Mauritius: Enabling a stronger protection of defenders

Mauritius is one of the island States of Africa. The local civil society can find it challenging to connect to civil society on the continent, and to raise the restrictions they face to international and regional human rights mechanisms. A recent workshop helped address this issue.

On 12 May 2023, ISHR organised a workshop in collaboration with DIS MOI – Droit Humains Océan Indien. The workshop aimed at discussing issues faced by defenders in Mauritius as well as sensitising civil society on the international framework protecting defenders and possibilities to engage with international and regional human rights mechanisms, especially as Mauritius will be reviewed by the Universal Periodic Review (UPR) mechanism in January 2024.

The workshop gathered defenders working on a range of issues such as the protection of the environment, children’s rights, the rights of disabled people, the rights of LGBTIQ+ persons as well as gender-based violations. Participants shared information about the environment in which they work, including the legal framework. 

“In Mauritius, companies are obliged to dedicate 2% of their annual profits to corporate social responsibility. These funds can be donated to the NGO of their choice. Since 2019, the State, through the National Corporate Social Responsibility Foundation, has been collecting 75% of the corporate social responsibility funds. This has greatly impeded the work of civil society, which is not able to access the source of funding it used to,” said a participant.  

As most participants had never engaged with the human rights mechanisms of the United Nations nor with the African Commission on Human and Peoples’ Rights, they had the opportunity to learn more about the UN Declaration on human rights defenders and the international and regional framework available to defenders to protect their rights.

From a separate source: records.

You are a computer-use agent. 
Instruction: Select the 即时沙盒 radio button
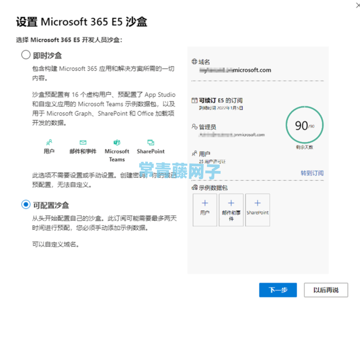coord(26,55)
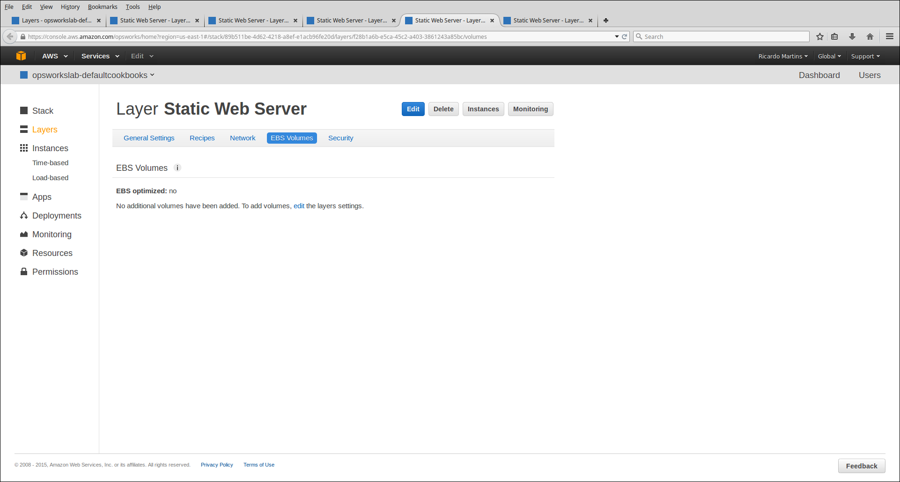The image size is (900, 482).
Task: Open the browser downloads arrow icon
Action: (852, 37)
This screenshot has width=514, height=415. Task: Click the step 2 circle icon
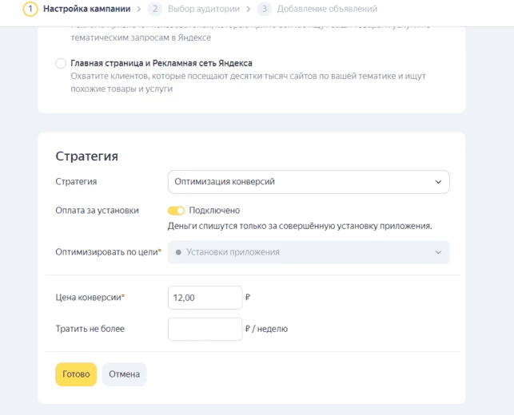155,9
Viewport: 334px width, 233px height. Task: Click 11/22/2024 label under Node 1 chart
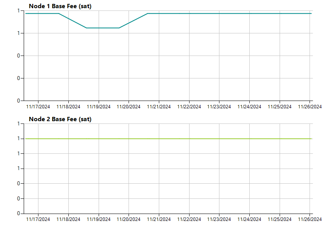pyautogui.click(x=189, y=106)
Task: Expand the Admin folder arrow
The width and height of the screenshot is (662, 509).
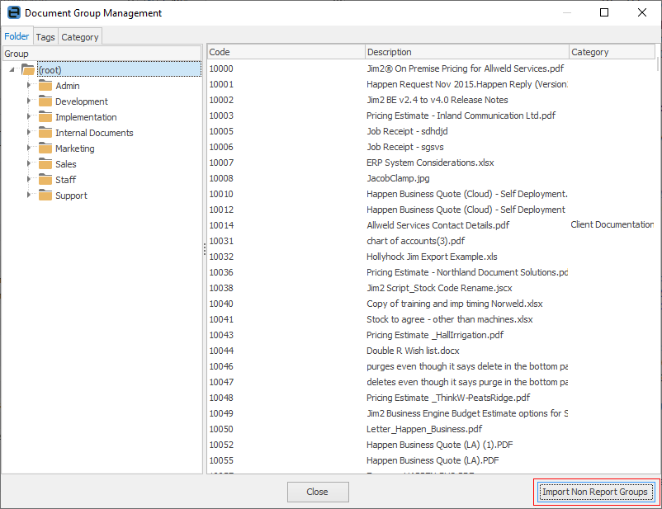Action: pyautogui.click(x=29, y=86)
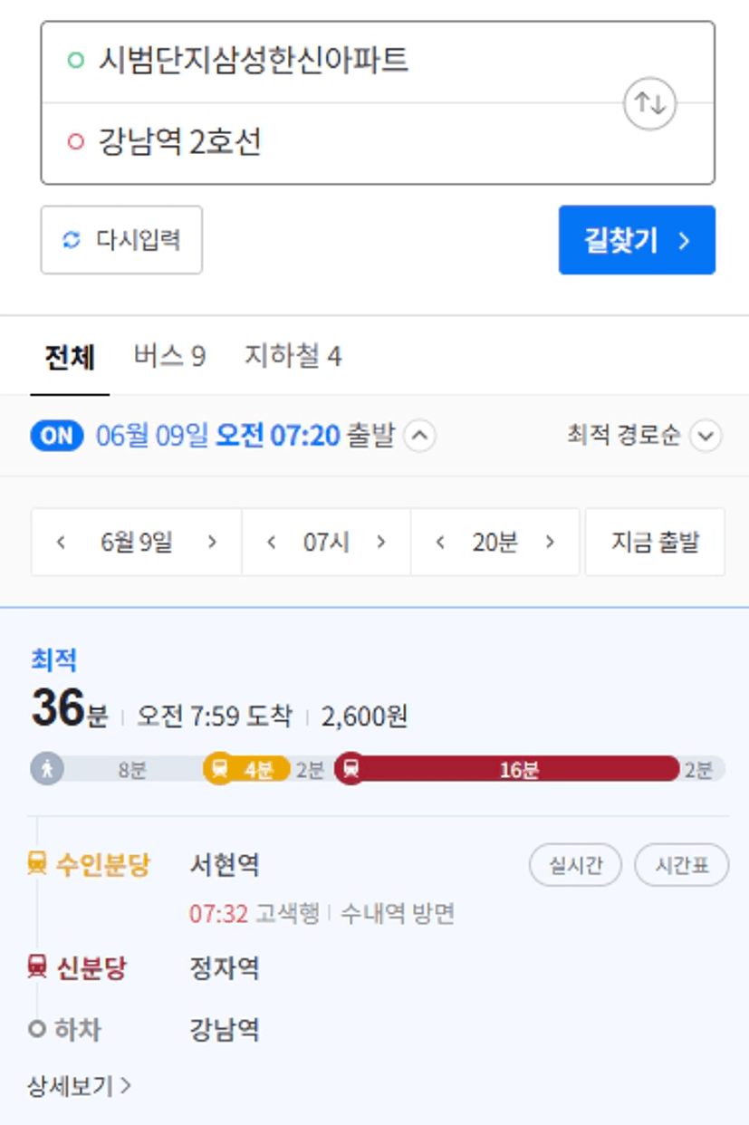
Task: Open the 최적 경로순 sort dropdown
Action: 706,436
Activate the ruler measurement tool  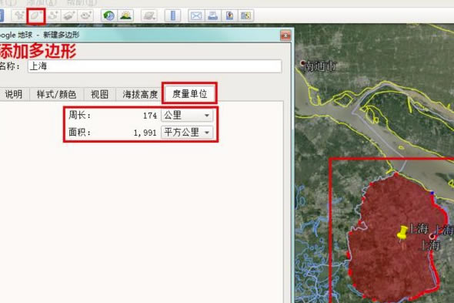pos(172,15)
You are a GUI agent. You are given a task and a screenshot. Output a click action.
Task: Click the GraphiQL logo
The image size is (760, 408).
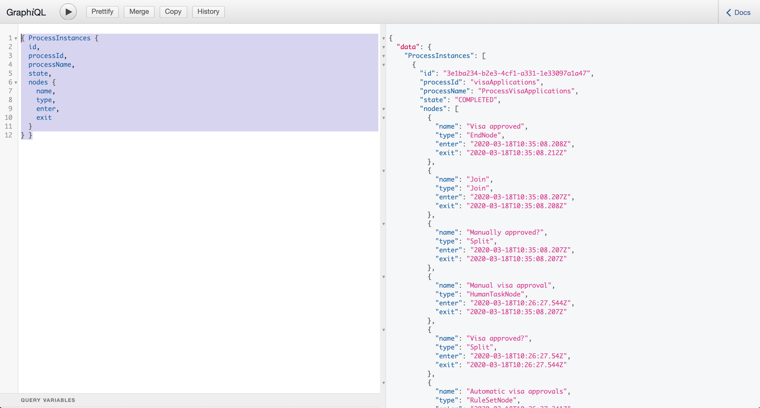pyautogui.click(x=26, y=12)
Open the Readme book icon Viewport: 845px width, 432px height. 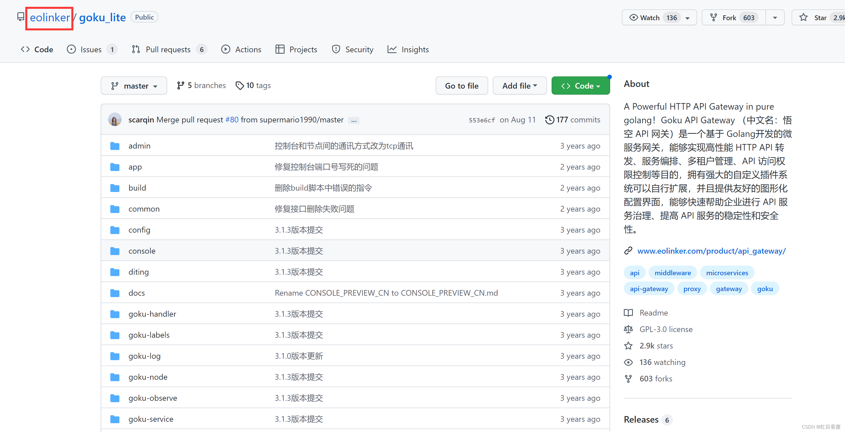(x=628, y=313)
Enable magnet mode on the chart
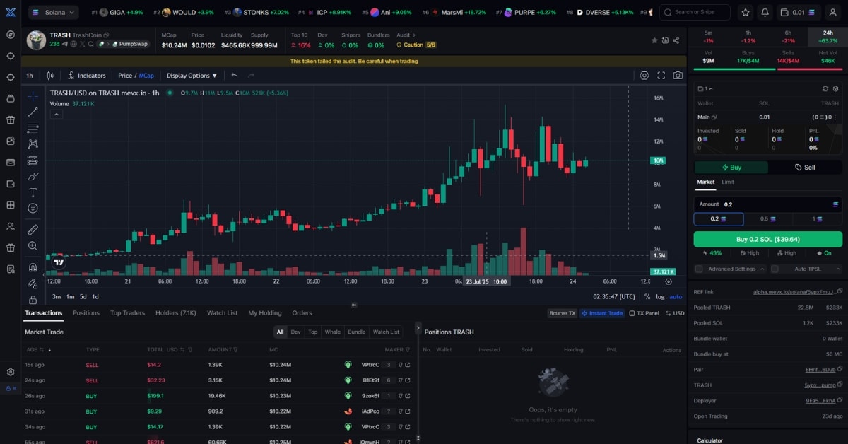 point(33,266)
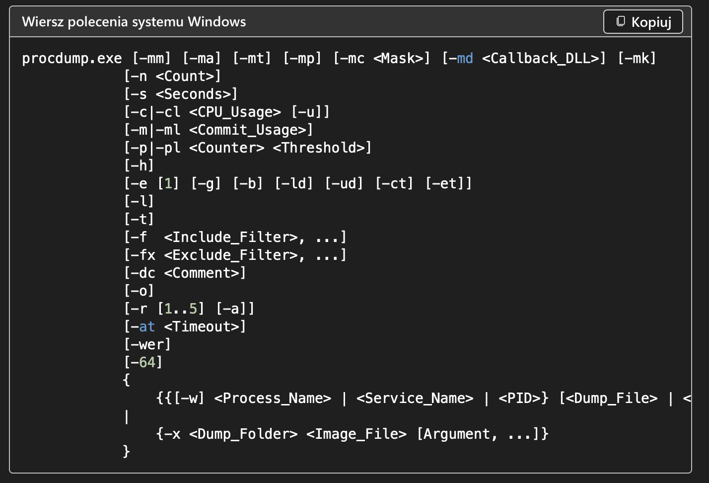Viewport: 709px width, 483px height.
Task: Click the copy icon beside Kopiuj
Action: 621,21
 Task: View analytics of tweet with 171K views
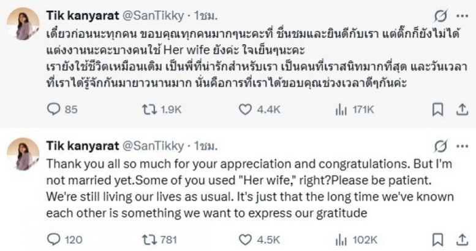(341, 109)
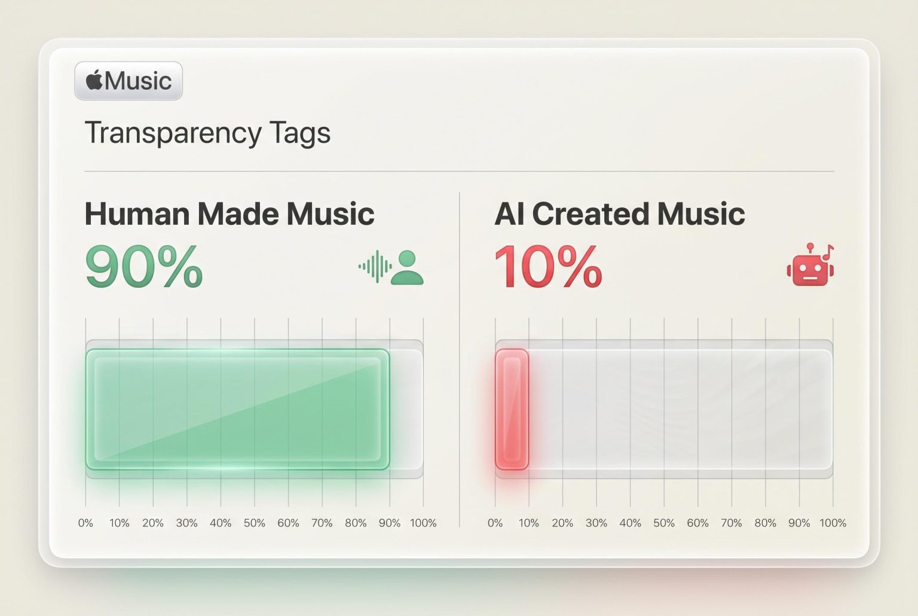Screen dimensions: 918x616
Task: Click the red AI Created progress bar
Action: 512,409
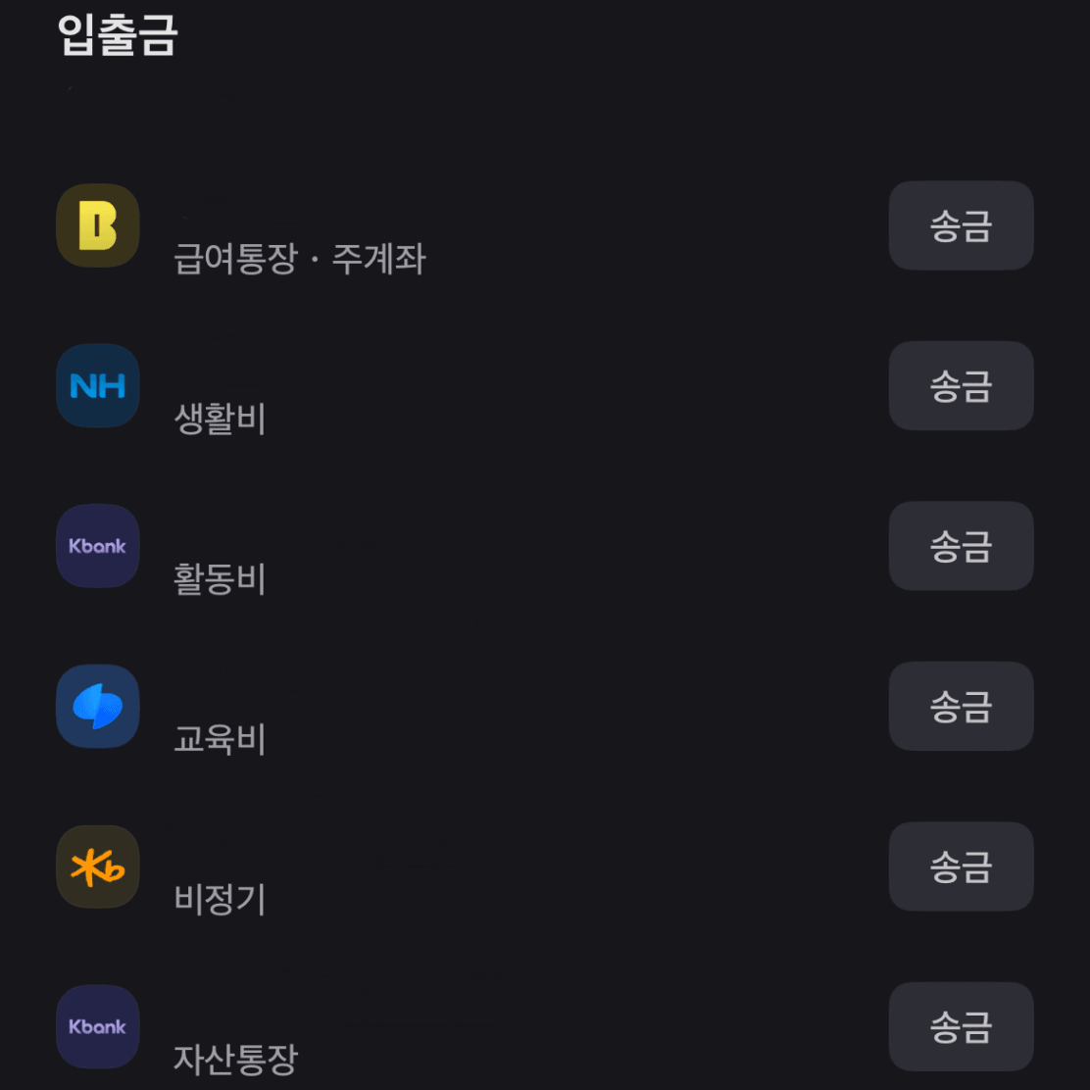Viewport: 1090px width, 1090px height.
Task: Click 송금 for the 자산통장 account
Action: click(x=961, y=1026)
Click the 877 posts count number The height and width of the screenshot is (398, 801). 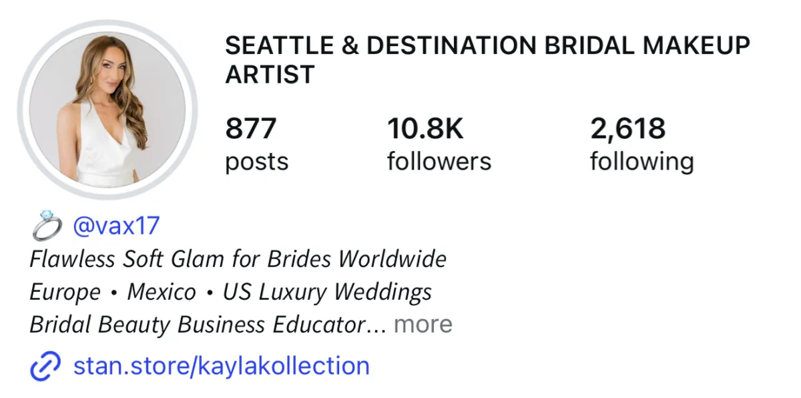coord(250,128)
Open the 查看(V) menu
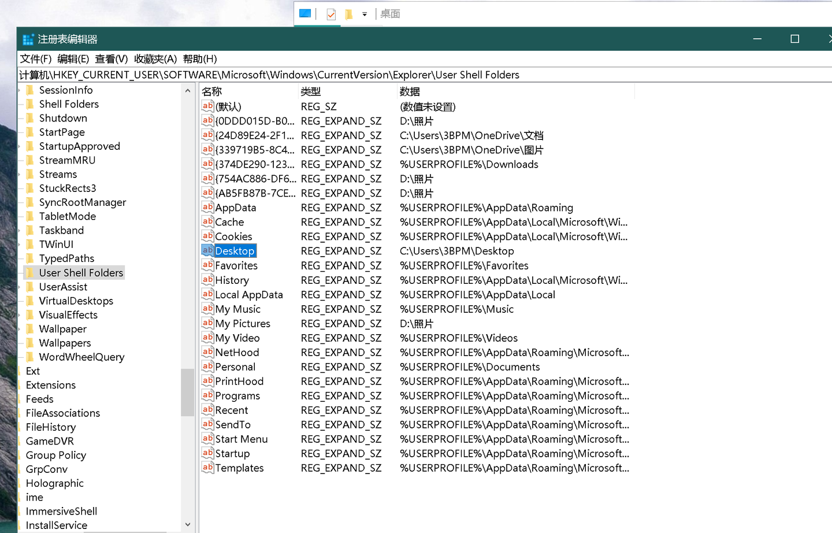832x533 pixels. 110,58
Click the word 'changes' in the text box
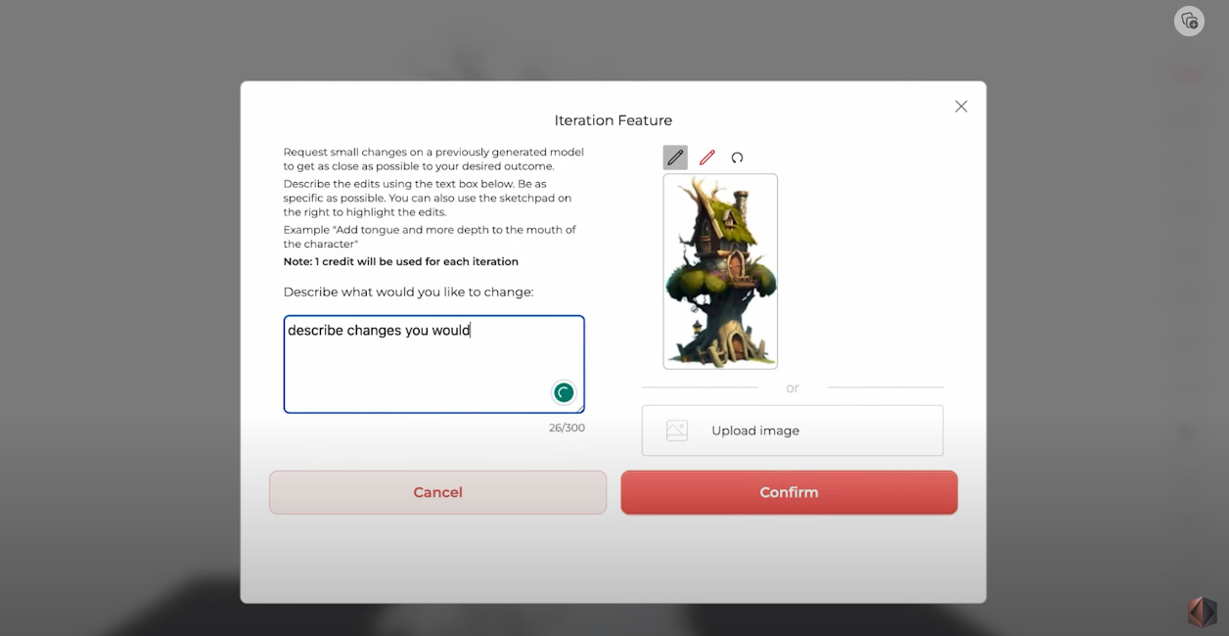Screen dimensions: 1229x636 point(374,331)
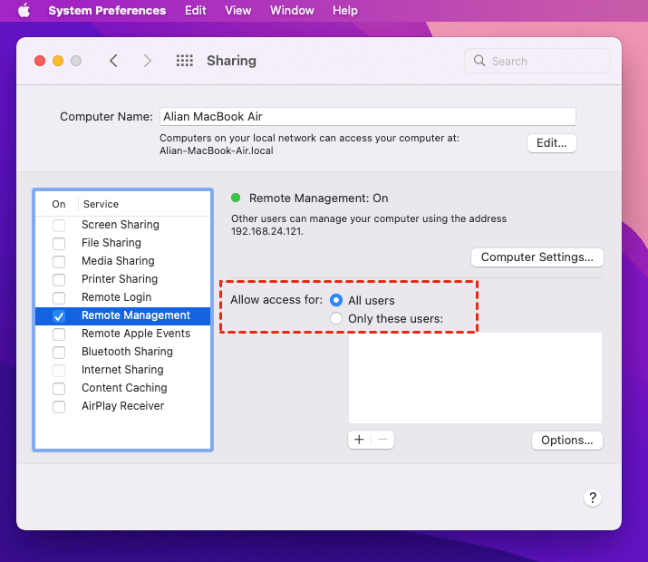Toggle the Remote Login checkbox
Image resolution: width=648 pixels, height=562 pixels.
click(59, 297)
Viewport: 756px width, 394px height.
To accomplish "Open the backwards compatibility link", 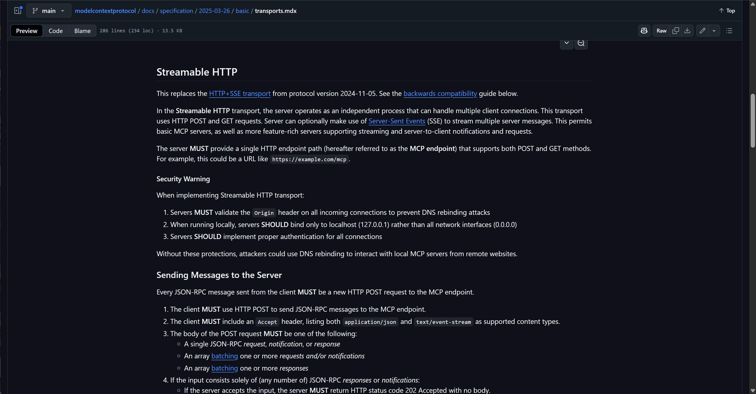I will pos(440,93).
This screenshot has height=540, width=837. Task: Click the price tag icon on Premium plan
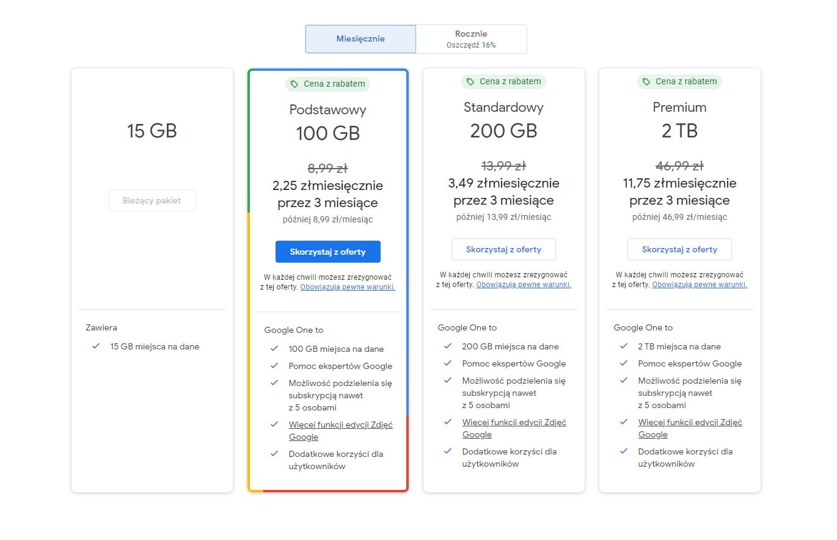coord(646,82)
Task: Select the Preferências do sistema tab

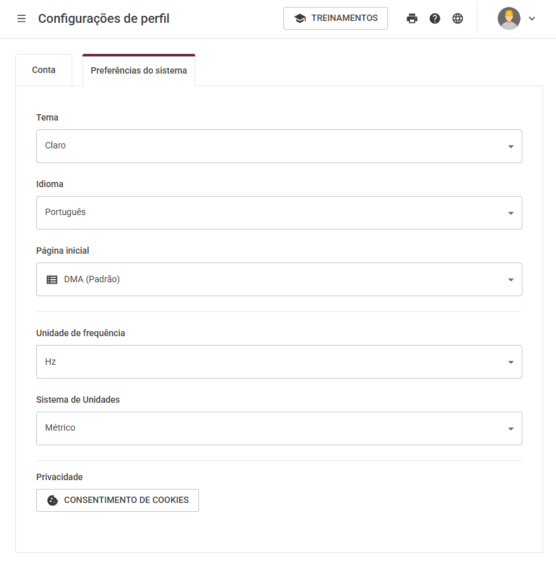Action: [x=139, y=70]
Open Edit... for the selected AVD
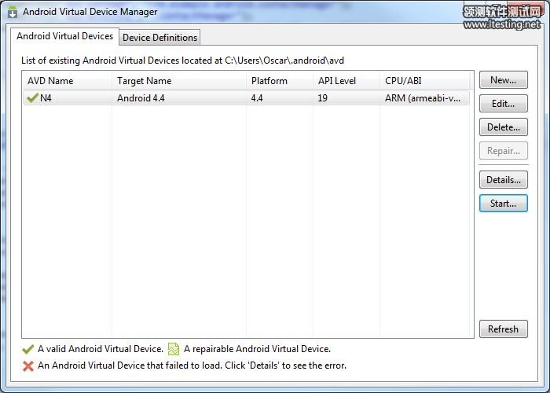 pyautogui.click(x=503, y=104)
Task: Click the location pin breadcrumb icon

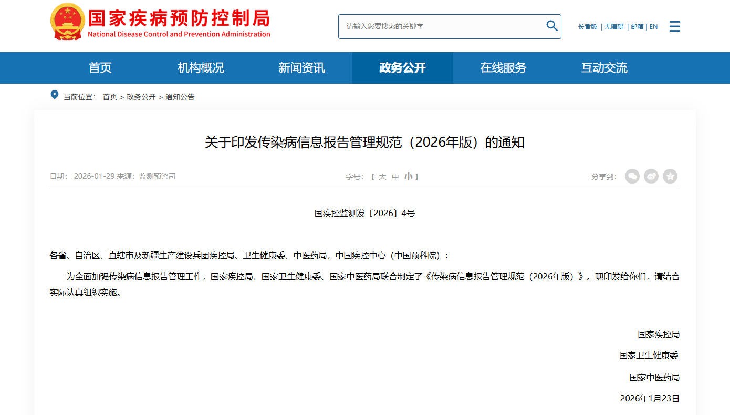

“It is key that the international community knows what is happening in Mauritius and the challenges faced by civil society. While the restrictions might not be the most obvious, they exist and go against Mauritius’ international obligations,” commented Lindley Couronne, President of DIS MOI. 

As Mauritius is scheduled to be reviewed by the UPR mechanism, the workshop was also the opportunity for the participants to learn more about the importance of engaging with this mechanism and how they could use this mechanism to share more about the situation of defenders in the country and ensure the government of Mauritius takes the necessary steps to strengthen their rights.